Problem requirements: Reproduce the records below exactly, but only between the lines holding "Viewport: 1275px width, 930px height." and "Task: Collapse the", inclusive.

[Collection entries]
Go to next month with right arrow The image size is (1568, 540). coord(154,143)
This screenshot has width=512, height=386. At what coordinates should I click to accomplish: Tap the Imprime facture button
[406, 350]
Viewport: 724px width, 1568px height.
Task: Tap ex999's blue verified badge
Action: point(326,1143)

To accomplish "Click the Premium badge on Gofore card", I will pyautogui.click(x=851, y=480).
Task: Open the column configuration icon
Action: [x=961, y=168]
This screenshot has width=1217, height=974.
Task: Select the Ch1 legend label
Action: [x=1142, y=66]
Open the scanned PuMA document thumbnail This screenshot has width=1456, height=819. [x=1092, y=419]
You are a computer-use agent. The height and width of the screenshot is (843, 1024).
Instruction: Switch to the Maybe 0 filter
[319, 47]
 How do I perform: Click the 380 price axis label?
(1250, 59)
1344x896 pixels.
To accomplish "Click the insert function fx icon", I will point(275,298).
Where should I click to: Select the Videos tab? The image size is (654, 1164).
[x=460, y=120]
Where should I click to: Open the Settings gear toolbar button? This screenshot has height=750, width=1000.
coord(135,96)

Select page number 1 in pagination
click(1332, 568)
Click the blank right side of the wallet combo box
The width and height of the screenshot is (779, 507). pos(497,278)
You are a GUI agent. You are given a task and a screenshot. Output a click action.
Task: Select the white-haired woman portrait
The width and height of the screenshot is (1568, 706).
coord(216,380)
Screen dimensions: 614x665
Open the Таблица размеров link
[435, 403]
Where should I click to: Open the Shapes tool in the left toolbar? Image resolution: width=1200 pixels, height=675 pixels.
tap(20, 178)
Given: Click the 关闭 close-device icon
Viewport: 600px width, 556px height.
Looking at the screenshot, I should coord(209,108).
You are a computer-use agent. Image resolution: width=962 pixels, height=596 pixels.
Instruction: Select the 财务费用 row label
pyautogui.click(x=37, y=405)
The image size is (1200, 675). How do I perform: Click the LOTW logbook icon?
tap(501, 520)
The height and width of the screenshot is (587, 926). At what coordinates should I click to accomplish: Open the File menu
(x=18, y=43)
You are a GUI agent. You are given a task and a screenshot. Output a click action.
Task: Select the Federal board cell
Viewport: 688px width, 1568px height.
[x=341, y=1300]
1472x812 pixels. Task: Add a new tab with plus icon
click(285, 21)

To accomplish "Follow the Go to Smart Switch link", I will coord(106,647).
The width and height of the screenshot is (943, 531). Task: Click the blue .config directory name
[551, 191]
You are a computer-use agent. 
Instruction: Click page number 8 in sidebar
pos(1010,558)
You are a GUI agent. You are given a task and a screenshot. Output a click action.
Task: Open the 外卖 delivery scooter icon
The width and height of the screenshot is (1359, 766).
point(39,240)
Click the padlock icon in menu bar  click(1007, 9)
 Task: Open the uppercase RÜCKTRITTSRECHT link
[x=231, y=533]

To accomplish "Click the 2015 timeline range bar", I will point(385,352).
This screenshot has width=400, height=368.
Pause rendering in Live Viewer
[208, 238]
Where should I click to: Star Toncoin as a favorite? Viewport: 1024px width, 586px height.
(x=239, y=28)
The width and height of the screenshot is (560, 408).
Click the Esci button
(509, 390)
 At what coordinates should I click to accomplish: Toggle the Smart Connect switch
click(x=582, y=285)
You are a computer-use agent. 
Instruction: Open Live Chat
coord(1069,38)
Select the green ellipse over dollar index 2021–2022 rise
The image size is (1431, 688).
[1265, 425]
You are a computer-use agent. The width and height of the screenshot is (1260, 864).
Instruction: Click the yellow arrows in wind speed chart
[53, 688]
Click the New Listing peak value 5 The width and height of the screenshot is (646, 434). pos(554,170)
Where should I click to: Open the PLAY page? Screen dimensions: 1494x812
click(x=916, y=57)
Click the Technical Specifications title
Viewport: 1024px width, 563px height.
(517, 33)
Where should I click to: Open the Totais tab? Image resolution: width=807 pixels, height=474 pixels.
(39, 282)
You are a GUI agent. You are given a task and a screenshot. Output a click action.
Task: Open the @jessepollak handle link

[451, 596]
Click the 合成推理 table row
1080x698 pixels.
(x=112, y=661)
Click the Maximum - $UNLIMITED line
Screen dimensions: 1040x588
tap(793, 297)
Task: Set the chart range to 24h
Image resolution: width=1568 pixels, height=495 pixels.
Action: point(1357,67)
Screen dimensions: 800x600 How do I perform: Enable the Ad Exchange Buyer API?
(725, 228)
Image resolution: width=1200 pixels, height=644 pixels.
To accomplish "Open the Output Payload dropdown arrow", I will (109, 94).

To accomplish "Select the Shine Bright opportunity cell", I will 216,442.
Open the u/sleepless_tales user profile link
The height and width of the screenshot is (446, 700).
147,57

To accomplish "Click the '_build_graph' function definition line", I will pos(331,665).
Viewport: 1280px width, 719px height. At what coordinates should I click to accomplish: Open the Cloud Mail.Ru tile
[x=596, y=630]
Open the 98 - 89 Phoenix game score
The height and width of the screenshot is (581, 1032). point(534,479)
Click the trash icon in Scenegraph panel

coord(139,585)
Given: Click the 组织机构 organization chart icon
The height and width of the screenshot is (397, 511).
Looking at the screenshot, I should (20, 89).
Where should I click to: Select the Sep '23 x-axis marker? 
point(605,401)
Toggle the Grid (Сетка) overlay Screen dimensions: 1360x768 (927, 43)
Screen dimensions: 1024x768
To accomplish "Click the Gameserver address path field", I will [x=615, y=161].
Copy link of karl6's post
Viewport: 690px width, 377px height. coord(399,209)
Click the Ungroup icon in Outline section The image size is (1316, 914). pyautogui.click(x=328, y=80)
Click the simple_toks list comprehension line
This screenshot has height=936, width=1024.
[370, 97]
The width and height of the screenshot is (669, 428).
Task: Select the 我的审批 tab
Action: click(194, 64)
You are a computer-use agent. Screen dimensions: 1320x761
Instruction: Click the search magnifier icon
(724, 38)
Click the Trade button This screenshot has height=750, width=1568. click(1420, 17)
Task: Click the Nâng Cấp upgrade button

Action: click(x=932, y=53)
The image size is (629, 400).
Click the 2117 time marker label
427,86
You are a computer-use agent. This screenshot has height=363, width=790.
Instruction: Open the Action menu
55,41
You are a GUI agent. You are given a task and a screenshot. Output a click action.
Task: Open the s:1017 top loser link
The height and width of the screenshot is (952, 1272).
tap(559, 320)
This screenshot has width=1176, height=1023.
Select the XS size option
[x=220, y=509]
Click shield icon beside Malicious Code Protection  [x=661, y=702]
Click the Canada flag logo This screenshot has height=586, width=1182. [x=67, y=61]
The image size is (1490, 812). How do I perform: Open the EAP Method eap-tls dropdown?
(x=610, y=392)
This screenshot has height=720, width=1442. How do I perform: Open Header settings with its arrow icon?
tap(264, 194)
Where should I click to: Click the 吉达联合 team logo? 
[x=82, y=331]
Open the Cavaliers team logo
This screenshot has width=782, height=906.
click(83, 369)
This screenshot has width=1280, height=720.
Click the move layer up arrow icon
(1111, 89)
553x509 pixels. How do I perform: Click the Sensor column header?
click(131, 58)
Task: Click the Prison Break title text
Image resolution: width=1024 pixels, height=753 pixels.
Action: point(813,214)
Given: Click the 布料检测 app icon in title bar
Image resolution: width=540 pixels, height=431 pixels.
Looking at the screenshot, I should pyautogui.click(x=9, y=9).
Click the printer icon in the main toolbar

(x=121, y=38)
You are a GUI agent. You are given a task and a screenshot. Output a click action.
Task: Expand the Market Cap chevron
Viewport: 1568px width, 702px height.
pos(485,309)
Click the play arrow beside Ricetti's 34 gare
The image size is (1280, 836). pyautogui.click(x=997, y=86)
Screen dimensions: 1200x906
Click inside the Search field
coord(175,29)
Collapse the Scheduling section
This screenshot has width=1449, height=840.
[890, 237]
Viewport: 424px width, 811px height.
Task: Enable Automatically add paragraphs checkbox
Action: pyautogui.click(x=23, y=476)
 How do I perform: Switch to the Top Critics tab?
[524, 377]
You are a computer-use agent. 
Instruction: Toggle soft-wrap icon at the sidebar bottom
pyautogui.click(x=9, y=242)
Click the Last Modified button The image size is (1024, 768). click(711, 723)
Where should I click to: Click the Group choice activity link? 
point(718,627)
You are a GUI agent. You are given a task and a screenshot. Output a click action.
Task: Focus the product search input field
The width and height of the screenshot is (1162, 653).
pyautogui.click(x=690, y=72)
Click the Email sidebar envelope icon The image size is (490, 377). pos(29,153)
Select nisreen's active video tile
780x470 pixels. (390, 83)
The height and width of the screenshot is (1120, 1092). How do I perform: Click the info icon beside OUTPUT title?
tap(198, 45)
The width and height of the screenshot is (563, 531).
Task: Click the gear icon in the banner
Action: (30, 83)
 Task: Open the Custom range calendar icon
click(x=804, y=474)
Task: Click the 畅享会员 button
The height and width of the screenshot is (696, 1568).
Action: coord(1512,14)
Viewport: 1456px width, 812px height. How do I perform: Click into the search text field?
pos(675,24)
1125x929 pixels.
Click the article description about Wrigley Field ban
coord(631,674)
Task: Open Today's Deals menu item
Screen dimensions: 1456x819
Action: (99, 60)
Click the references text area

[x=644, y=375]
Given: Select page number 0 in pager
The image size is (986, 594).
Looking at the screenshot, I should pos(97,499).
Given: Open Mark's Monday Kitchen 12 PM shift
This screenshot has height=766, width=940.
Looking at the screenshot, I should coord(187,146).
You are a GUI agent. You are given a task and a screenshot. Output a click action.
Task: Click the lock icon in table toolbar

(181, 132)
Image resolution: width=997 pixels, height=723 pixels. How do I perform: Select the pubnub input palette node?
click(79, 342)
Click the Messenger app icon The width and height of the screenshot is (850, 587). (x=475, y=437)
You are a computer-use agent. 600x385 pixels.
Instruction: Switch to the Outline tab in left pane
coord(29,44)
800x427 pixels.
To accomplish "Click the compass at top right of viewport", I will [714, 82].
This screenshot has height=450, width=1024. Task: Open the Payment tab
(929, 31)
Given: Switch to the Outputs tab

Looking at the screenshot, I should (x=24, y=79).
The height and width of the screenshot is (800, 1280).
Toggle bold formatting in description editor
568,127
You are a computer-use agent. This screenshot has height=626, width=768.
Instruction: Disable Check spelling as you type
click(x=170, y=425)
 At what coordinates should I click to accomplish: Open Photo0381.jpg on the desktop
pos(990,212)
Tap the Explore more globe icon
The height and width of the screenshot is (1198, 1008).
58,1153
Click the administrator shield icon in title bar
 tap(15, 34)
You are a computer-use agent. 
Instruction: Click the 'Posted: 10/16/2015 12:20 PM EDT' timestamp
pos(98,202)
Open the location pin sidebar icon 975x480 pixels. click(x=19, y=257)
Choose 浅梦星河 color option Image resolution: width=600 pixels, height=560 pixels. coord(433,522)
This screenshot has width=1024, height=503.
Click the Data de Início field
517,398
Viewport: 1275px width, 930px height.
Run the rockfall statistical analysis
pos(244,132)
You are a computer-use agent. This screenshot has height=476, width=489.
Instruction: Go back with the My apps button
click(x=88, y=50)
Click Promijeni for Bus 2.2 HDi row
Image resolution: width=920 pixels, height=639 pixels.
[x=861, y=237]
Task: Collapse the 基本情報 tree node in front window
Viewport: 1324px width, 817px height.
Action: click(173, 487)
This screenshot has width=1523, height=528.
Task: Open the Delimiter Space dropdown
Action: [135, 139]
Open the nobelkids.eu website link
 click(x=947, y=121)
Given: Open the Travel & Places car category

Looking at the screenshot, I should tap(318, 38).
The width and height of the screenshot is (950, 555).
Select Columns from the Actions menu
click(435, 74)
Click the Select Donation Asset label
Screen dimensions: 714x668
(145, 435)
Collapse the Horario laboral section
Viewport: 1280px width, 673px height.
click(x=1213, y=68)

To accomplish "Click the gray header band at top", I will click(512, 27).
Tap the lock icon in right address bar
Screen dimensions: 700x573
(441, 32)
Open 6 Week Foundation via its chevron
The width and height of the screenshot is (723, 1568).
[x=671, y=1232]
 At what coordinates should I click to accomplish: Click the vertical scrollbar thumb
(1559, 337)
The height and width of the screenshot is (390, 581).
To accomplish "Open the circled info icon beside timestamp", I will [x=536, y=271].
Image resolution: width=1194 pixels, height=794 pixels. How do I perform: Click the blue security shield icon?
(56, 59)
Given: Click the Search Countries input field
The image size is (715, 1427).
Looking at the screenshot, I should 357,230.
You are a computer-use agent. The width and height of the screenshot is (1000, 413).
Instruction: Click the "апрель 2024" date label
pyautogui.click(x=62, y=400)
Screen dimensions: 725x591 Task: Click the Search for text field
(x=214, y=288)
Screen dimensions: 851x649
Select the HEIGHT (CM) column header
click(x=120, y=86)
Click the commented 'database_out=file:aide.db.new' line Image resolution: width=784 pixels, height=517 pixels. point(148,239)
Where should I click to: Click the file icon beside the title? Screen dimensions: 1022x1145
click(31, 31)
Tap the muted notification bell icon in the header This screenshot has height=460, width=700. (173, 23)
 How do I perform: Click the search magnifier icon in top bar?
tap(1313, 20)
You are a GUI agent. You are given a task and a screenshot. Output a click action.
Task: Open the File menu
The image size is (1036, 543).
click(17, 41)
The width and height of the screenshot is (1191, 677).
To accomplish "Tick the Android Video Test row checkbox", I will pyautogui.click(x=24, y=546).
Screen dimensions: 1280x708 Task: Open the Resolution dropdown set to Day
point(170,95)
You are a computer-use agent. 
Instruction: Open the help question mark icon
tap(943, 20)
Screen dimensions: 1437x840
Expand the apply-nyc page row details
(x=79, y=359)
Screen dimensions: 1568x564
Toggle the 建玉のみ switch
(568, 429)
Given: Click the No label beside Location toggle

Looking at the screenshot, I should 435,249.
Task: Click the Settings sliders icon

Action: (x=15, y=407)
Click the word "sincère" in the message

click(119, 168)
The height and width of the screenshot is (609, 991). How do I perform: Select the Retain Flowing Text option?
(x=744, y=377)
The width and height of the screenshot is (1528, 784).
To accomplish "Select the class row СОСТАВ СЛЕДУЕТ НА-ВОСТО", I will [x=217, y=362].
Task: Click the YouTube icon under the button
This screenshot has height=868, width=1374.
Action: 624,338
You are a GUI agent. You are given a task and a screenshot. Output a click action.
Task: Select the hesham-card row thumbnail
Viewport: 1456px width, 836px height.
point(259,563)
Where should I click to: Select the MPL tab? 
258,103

Task result:
Viewport: 1275px width, 930px height.
Run the rockfall statistical analysis
pos(244,132)
You are a computer-use agent. This screenshot has height=476, width=489.
Instruction: Go back with the My apps button
click(x=88, y=50)
Click Promijeni for Bus 2.2 HDi row
Image resolution: width=920 pixels, height=639 pixels.
[x=861, y=237]
Task: Collapse the 基本情報 tree node in front window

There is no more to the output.